--- Record excerpts ---
········

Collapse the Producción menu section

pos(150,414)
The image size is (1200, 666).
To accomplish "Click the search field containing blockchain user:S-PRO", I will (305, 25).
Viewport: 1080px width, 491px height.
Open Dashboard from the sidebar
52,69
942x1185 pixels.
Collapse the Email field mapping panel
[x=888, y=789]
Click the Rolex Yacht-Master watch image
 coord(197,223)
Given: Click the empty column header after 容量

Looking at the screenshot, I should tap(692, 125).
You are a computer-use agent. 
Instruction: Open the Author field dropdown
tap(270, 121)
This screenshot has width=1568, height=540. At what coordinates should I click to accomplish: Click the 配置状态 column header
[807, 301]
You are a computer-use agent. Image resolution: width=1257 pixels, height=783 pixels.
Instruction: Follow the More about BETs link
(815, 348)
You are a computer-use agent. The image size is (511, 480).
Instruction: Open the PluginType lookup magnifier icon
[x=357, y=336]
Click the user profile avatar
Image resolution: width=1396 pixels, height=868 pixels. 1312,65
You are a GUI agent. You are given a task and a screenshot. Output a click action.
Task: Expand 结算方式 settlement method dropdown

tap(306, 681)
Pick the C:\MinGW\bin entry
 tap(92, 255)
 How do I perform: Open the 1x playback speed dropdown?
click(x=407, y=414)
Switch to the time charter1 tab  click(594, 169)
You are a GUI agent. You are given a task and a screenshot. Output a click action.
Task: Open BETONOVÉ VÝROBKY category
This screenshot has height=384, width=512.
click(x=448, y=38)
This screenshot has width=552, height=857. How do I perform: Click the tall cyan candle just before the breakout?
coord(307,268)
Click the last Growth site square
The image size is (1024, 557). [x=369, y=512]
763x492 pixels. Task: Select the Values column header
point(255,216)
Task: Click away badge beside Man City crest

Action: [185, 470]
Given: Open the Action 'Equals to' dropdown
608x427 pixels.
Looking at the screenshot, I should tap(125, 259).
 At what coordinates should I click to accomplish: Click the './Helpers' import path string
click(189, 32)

········

--- Activity ---
Throughout the listing above, how many lines hold the word "agent"? Answer with only the number.

--- Solved exercise ---
5